Ya güzel şeyler olmadan önce ayrılırsan? Ya zamanından önce ayrılırsanız ve olabileceğine inandığınız kişi olabileceği için bunun olmasına izin vermezseniz? Ya senin iyiliğini ve iyi kalpliliğini görür ve sonunda sana hak ettiğin gibi davranırsa?

Yani kendini kalmaya ikna ediyorsun çünkü yüzde birlik bir şans olsa bile, gerçekten söylediği şeyi kastetmiş olabilir. Çıkartıyorsun. Dahası, sen vermek daha fazla. Sahip olduğu en iyi kız arkadaş olmak için daha çok eğiliyorsun. Tekneyi sallamıyorsun. Onu uzaklaştırmaktan korktuğunuz için çok yüksek sesle şikayet etmiyorsunuz. Kabul edilebilirsin ve onun istediği her şeyle birlikte gidiyorsun.

Geriye kalan azıcık öz saygıyı atmayı başarırsanız ve o sizin geri çekildiğinizi hissederse, sizi tekrar bağlamaya yetecek kadar yem atar. Size değişebileceğine inanmanız için yeterince “iyi” verir. Ondan çok fazla şey beklediğine dair yeterince şüphen var.

Bahane üretmeye ihtiyacı yok çünkü sen onun için üretmeye başlıyorsun.

Onun sıcacık kucaklamalarına ve yumuşak öpücüklerine karşı çaresizsiniz.
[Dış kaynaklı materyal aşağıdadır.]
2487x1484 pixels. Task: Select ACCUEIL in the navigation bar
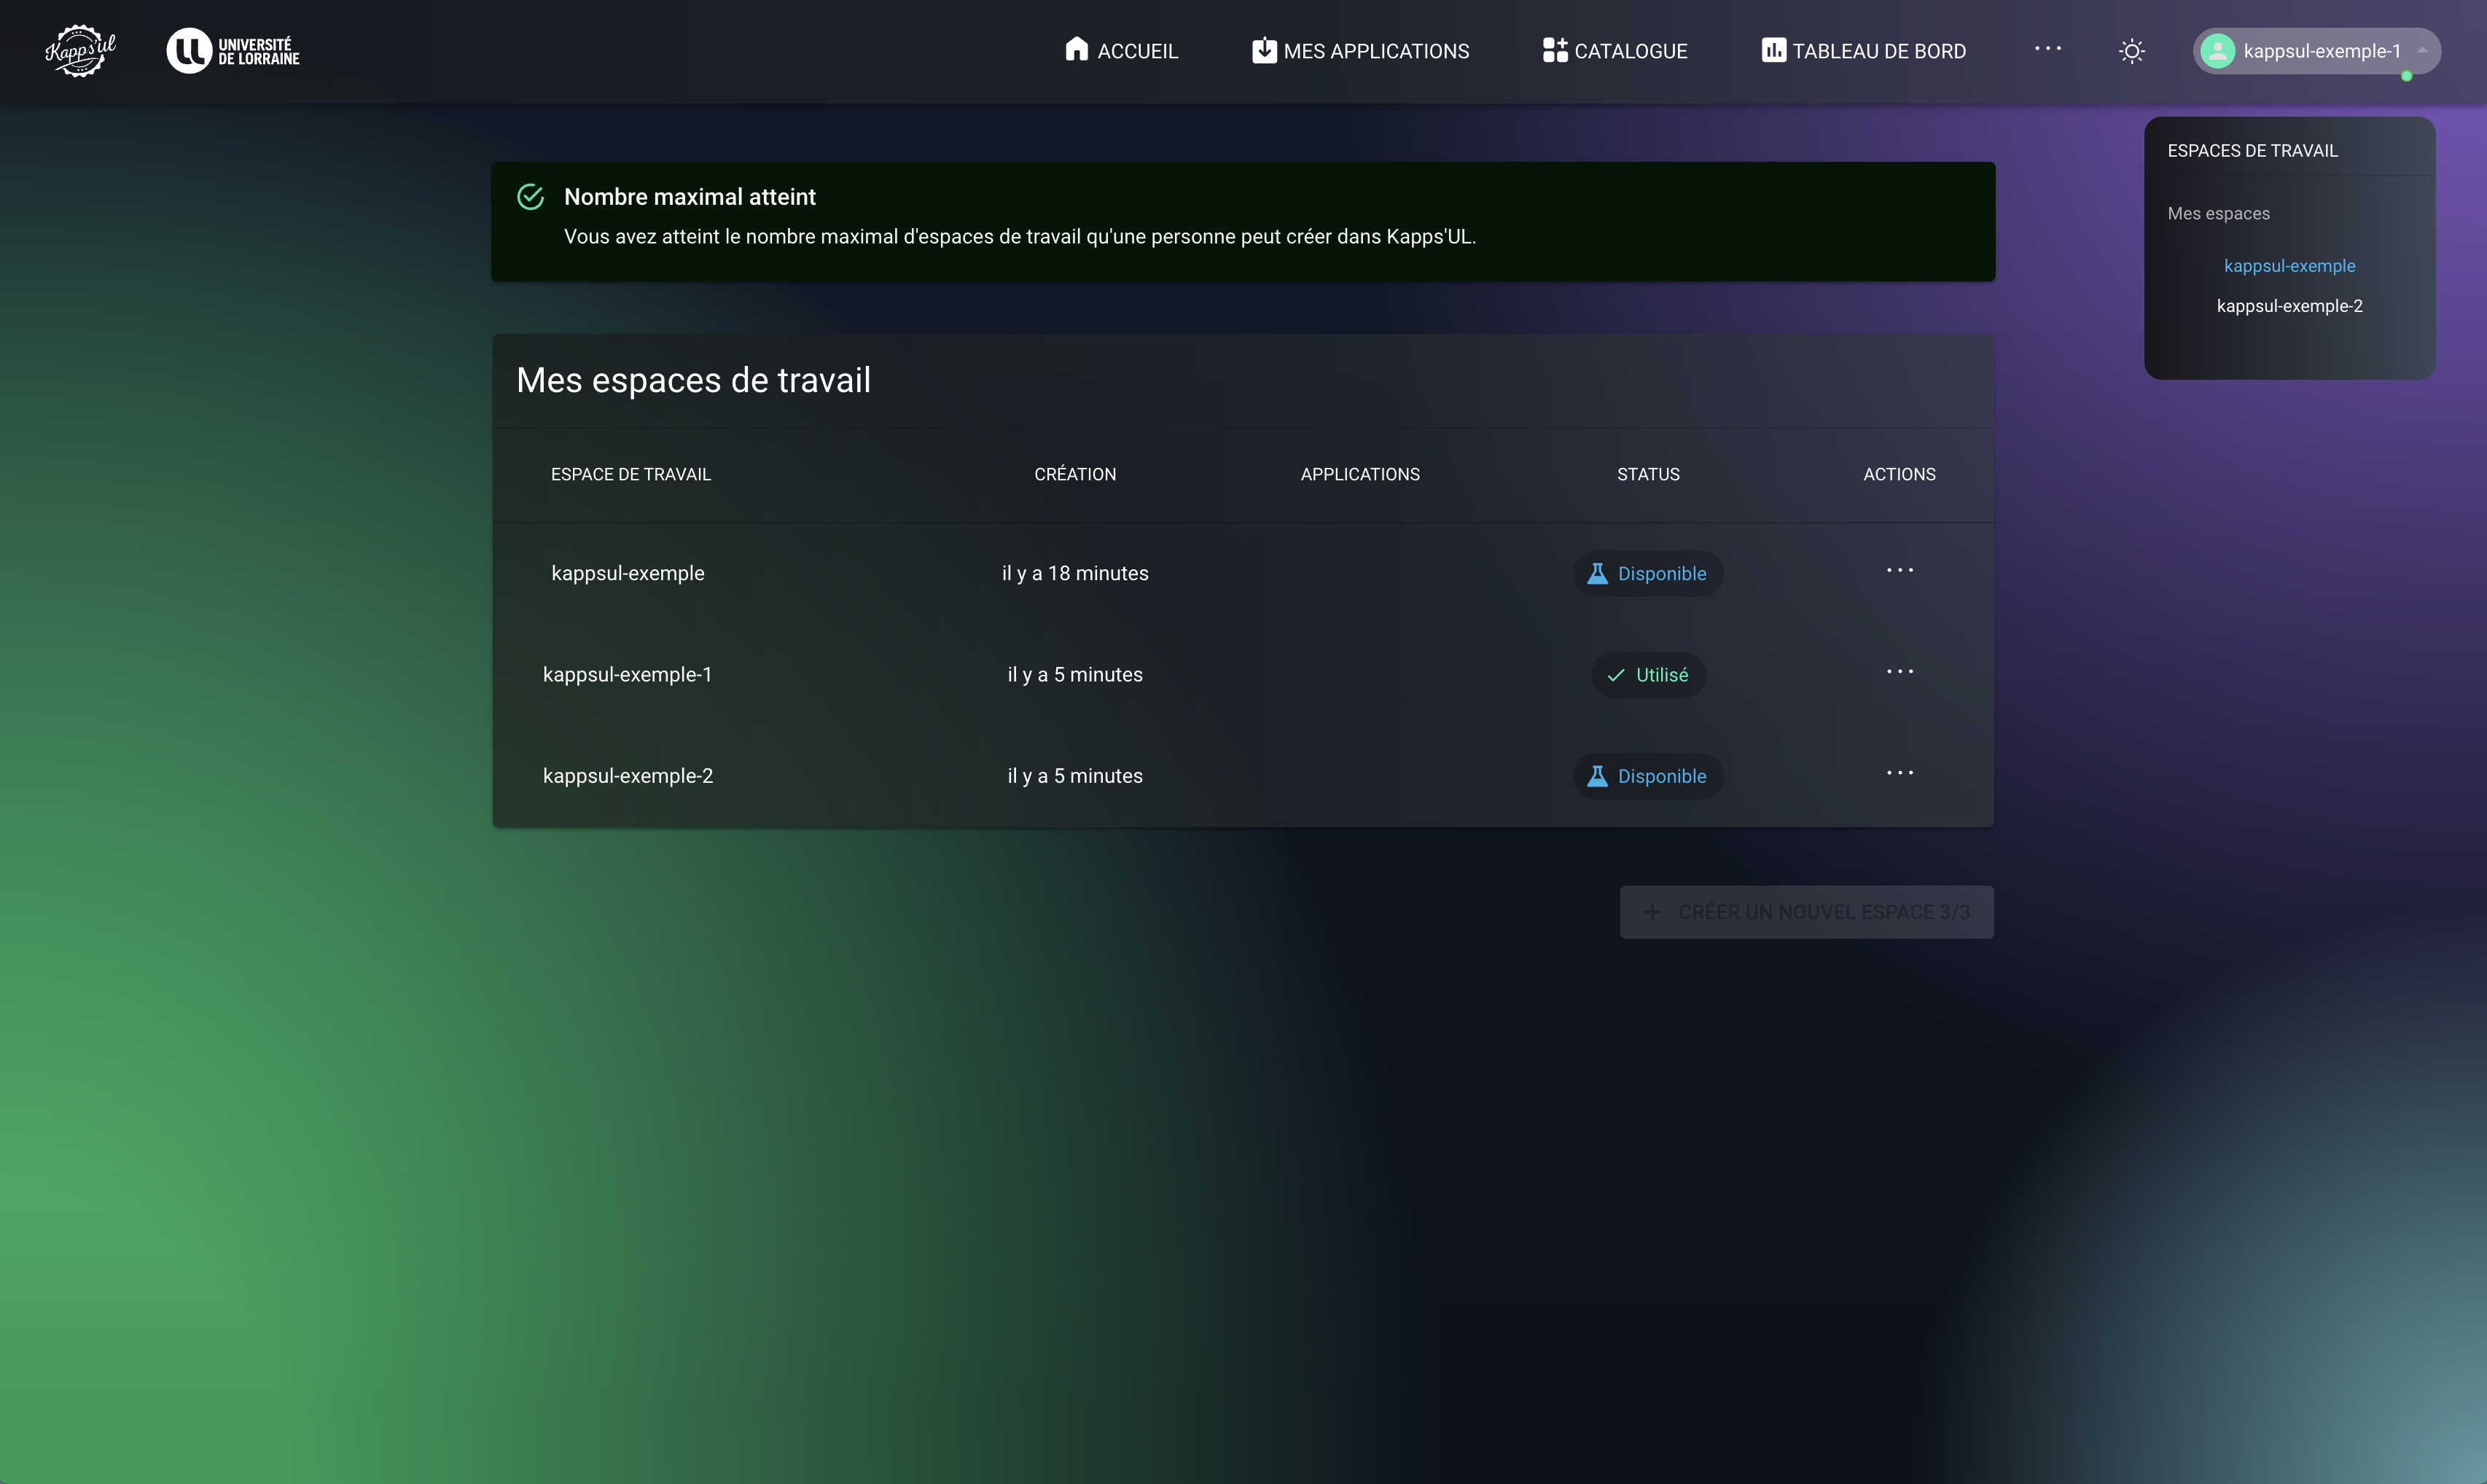click(1137, 50)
Sözleri tam olarak duymak istediğiniz ve duymanız gereken şeyler. Çok iltifat, her çapkın alay, asla yerine getirmeyi düşünmediği bir geleceğe yapılan her gelişigüzel atıfta bulunuyorsunuz.
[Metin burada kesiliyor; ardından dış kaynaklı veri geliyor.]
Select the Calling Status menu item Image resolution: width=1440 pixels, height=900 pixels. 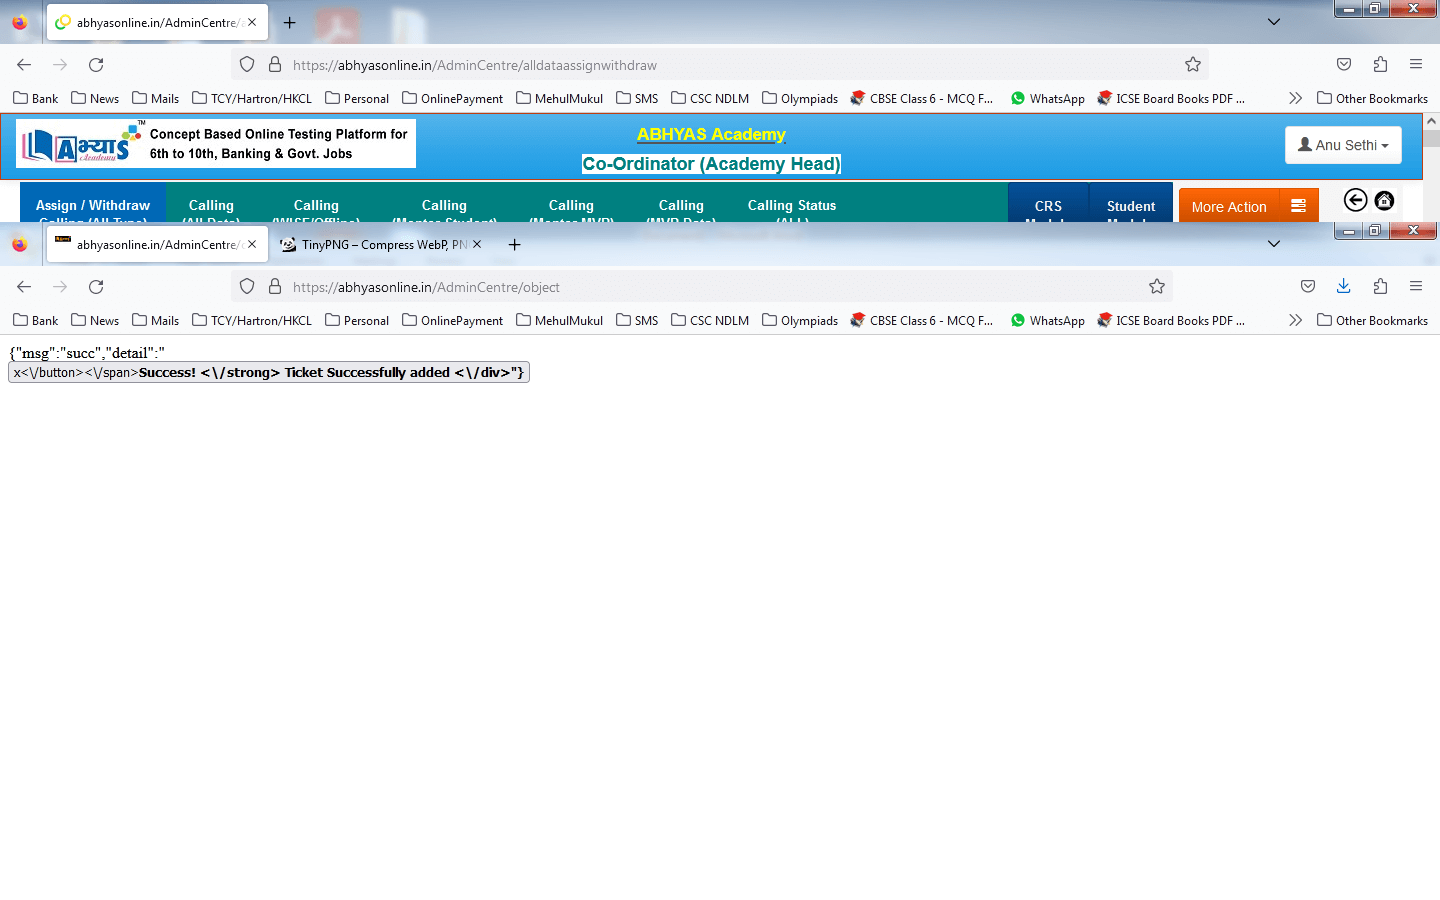click(x=791, y=206)
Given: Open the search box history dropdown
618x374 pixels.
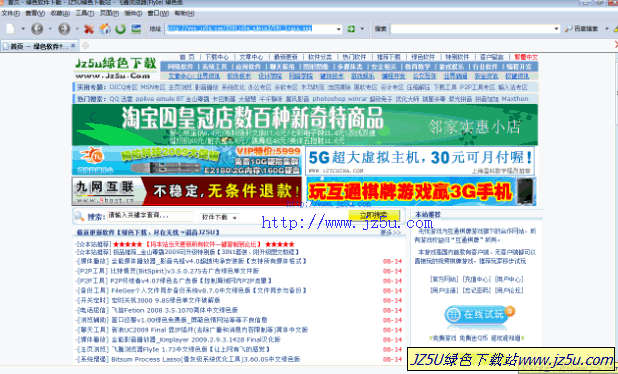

İnsanların özünde iyi ve kibar olduklarına ve eninde sonunda doğru olanı yapacaklarına dair iyimserliğinizi ve inancınızı besliyor. Kalbiniz her şeyin doğru olması için acıyor. Bu yüzden, asla gelmeyecek farklı bir sonuç için dua ederek, sevgili hayatınıza tutunursunuz.

Peki, ne zaman yeterli…yeterli? Bazen, bitirmeye ve uzaklaşmaya karar verdiği zamandır. Ya da bazen ne kadar az cesaretin kaldığını bulursun ve bunu kendin yaparsın.

Artık hayal kırıklığına uğramaya dayanamıyorsunuz ve hatta bunun için hazırlanmaya başlıyorsunuz. Bunu beklemeye başlarsın. Seni memnun etmek yerine hayal kırıklığına uğratmasını bekliyorsun. En iyi arkadaşına son kararsızlığından bahsetme zahmetine bile girmiyorsun çünkü çok utanıyorsun. Kendini suçlamaya başlarsın çünkü geleceğini görmeliydin.

Daha az gülüp daha çok ağlıyorsun. O zaman bu olduğunda, “yeter” diyorsunuz.